#### Data records:
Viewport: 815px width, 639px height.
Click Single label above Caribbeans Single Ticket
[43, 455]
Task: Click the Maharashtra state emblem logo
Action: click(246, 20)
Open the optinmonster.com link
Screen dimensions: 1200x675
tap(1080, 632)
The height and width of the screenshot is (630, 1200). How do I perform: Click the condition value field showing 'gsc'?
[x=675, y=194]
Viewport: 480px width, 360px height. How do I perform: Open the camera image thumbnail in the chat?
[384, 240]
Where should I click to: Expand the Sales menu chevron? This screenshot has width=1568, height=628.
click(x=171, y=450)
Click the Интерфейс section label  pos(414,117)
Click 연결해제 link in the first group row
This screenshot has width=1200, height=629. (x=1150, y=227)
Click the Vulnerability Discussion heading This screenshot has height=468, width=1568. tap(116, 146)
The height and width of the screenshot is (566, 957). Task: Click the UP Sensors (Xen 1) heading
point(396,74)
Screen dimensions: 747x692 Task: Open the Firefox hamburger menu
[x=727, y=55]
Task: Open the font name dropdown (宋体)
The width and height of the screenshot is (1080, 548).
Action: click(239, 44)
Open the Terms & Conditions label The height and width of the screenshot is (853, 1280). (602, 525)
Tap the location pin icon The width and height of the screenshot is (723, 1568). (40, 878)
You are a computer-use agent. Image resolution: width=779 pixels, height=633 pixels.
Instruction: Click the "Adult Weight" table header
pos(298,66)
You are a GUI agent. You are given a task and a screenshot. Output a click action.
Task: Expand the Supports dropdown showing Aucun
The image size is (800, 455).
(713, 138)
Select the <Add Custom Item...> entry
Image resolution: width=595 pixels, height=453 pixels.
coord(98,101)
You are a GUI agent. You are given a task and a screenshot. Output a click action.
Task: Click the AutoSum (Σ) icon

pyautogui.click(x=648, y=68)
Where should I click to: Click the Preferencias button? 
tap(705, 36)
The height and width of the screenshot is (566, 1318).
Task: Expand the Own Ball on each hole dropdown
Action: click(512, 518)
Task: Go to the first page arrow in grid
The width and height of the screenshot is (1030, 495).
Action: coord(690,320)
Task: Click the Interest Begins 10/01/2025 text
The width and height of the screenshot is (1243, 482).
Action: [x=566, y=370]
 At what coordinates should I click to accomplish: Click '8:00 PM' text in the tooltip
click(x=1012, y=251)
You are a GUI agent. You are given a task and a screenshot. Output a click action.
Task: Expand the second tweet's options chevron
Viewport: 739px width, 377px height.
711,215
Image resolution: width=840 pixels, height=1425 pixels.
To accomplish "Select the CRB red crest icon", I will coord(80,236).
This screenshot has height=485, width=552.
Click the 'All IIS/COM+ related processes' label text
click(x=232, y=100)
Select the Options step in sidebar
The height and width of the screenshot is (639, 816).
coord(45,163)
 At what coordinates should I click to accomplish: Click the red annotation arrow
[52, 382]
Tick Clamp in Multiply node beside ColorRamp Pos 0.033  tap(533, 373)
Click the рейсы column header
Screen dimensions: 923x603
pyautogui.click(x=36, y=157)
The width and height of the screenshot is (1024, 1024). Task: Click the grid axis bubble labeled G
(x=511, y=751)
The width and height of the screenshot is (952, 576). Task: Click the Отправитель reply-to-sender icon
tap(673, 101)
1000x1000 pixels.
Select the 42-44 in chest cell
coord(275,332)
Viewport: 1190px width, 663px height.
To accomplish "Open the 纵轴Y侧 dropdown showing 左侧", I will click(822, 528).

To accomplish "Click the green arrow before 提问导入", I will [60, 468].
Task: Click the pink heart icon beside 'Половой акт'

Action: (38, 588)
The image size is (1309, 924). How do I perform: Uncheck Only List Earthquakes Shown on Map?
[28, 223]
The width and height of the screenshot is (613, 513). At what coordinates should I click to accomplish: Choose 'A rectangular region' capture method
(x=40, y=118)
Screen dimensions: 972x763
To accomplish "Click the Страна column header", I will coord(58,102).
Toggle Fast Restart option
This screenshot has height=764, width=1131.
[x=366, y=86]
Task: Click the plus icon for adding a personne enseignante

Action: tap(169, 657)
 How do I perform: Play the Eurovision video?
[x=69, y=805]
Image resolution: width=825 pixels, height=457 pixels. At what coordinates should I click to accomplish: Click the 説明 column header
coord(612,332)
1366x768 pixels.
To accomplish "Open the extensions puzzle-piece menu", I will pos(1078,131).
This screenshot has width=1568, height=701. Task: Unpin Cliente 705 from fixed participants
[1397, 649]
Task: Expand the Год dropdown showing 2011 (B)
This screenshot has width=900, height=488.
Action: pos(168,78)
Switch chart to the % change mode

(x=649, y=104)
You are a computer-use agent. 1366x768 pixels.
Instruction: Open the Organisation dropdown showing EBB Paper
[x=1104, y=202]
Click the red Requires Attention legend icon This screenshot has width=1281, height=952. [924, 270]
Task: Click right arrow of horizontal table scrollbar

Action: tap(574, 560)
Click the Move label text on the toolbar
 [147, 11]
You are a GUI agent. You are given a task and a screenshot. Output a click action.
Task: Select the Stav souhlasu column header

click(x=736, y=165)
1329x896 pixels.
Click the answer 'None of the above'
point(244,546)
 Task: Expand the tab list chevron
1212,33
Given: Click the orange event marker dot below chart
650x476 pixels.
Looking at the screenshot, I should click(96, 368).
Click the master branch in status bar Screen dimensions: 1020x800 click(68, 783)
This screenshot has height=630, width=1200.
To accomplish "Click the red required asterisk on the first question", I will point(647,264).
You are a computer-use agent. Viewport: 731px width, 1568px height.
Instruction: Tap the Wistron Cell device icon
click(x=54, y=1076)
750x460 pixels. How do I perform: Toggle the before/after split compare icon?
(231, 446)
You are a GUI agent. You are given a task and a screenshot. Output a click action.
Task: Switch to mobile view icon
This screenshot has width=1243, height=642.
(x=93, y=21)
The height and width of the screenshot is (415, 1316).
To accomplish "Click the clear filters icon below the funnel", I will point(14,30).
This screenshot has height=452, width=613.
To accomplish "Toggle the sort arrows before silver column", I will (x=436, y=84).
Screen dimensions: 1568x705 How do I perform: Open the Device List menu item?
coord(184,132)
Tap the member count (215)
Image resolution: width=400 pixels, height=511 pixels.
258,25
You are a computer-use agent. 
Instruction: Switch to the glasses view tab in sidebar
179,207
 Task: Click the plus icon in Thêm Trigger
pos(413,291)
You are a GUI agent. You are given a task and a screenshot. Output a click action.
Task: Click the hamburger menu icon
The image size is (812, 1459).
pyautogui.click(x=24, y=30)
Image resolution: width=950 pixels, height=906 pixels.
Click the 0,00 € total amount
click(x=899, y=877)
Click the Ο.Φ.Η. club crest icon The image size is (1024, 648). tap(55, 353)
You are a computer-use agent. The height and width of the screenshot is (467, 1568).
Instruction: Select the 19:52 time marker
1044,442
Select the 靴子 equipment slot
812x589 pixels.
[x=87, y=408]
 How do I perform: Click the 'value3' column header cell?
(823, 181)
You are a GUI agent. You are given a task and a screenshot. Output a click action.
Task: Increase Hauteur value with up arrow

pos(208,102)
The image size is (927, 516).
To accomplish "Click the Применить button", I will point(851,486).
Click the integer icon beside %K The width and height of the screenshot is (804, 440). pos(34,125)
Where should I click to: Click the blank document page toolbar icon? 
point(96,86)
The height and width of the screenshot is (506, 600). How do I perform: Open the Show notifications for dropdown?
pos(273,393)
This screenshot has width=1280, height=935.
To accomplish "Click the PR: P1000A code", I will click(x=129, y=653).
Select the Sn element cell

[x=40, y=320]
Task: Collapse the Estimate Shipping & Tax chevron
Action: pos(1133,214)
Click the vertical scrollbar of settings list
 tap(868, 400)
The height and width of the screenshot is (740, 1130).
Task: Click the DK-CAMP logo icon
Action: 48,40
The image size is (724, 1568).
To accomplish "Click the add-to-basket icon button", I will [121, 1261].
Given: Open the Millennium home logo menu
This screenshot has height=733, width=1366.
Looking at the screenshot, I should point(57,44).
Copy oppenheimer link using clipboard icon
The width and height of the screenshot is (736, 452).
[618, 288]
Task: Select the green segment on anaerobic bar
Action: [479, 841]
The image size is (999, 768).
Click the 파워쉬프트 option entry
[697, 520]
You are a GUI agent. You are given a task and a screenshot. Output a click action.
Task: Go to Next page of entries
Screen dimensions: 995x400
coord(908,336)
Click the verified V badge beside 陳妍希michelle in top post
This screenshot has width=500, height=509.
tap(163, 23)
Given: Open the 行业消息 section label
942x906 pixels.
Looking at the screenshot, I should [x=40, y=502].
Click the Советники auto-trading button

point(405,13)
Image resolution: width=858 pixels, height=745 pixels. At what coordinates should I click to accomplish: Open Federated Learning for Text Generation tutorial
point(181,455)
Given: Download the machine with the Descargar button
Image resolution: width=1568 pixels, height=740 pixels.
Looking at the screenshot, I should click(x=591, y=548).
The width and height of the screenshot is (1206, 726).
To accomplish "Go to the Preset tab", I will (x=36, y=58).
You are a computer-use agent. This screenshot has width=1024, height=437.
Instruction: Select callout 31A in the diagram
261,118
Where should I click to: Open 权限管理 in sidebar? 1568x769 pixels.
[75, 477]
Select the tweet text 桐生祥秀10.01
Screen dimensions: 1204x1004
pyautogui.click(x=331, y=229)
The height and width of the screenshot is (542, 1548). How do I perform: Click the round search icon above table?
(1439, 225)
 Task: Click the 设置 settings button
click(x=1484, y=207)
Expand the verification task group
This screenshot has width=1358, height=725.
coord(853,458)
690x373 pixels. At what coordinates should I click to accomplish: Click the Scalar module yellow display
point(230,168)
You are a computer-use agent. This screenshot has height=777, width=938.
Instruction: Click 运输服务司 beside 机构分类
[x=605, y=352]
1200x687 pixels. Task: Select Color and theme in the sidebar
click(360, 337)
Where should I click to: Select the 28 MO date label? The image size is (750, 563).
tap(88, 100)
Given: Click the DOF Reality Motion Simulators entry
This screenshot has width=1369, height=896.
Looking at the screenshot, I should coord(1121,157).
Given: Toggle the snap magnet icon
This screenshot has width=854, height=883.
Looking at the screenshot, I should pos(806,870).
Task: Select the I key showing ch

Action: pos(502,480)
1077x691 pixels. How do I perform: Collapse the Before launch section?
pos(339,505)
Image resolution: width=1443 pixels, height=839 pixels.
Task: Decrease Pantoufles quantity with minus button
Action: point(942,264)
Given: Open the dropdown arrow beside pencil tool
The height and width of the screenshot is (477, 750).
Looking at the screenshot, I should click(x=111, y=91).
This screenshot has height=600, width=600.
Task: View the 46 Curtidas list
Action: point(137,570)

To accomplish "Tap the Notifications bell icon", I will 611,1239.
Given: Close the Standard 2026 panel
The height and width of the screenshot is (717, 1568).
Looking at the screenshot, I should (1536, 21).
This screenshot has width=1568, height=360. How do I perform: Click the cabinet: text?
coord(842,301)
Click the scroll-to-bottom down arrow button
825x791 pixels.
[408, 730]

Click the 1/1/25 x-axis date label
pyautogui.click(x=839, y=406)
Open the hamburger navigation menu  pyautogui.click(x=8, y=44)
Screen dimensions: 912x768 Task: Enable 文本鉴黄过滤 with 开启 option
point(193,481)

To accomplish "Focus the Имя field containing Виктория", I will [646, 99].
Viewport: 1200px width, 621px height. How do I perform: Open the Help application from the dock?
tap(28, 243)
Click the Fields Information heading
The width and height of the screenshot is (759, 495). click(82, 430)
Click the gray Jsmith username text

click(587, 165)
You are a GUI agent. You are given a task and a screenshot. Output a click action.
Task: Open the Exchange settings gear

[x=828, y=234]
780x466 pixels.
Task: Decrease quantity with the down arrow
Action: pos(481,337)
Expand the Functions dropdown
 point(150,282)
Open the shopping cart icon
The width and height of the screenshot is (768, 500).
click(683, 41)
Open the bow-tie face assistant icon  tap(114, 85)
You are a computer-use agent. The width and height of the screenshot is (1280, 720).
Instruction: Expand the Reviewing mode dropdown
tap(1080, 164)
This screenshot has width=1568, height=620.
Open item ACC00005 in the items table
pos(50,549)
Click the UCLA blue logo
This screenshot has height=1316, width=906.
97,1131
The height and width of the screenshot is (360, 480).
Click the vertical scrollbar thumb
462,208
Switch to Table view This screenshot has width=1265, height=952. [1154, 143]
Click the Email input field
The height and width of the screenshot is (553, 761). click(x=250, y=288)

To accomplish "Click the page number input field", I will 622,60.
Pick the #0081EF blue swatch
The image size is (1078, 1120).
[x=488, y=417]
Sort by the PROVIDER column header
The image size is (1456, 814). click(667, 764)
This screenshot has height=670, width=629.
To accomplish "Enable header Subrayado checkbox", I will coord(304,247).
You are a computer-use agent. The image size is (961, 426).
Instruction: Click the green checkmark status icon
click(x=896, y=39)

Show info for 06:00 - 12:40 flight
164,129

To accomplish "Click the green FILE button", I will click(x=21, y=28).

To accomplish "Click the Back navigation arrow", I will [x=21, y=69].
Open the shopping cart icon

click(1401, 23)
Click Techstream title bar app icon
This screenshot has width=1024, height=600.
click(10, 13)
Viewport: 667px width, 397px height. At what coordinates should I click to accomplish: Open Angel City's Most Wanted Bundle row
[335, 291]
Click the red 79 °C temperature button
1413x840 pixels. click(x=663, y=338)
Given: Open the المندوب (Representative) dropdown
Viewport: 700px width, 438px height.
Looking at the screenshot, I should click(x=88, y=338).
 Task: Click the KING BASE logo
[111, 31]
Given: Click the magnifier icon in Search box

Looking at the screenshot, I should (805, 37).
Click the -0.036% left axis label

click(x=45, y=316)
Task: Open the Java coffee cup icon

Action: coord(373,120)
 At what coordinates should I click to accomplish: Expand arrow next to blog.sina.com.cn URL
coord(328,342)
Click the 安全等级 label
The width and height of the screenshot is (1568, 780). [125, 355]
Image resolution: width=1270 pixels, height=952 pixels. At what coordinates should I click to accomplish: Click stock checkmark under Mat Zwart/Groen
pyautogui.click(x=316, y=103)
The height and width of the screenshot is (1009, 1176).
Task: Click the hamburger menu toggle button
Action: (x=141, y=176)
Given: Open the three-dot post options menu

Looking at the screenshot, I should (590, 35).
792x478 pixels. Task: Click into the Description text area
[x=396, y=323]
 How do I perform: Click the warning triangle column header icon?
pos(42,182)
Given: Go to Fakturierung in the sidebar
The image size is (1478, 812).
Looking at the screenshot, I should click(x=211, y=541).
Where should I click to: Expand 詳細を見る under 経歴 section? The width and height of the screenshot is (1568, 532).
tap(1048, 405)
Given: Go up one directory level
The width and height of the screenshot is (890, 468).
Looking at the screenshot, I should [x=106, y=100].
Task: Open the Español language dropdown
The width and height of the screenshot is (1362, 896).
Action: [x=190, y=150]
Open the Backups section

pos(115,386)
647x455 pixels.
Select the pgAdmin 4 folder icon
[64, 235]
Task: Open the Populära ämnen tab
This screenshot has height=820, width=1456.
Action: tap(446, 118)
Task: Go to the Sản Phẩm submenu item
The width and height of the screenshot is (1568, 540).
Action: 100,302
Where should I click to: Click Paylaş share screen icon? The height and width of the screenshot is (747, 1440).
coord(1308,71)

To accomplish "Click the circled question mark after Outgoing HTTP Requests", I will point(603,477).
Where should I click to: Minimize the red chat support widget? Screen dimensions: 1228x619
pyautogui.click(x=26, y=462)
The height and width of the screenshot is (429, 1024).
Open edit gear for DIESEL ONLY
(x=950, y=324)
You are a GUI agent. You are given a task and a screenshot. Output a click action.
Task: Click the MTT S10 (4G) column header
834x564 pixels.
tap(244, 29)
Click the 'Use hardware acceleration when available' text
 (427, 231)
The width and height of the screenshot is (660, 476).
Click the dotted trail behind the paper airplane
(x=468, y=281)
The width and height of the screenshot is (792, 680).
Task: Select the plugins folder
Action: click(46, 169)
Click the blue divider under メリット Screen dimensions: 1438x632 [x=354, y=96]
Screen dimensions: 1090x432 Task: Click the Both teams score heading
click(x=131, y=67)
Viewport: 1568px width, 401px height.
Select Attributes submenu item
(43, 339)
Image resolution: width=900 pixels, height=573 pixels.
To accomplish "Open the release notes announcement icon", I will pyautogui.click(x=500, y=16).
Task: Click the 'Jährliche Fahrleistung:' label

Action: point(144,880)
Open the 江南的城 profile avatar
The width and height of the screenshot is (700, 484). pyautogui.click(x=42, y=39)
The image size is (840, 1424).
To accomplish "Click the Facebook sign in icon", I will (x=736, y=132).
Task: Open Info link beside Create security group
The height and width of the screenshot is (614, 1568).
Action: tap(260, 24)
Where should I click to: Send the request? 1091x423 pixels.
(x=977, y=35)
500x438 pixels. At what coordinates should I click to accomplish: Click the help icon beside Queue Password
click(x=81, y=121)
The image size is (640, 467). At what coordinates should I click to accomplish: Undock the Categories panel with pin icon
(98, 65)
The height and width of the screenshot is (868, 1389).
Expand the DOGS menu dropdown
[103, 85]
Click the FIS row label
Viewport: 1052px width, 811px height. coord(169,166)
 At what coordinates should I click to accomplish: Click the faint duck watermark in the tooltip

#### What you need to do:
The expected answer is only a number: the count of lines in this listing that contain the string "question".

#### Result of this task:
2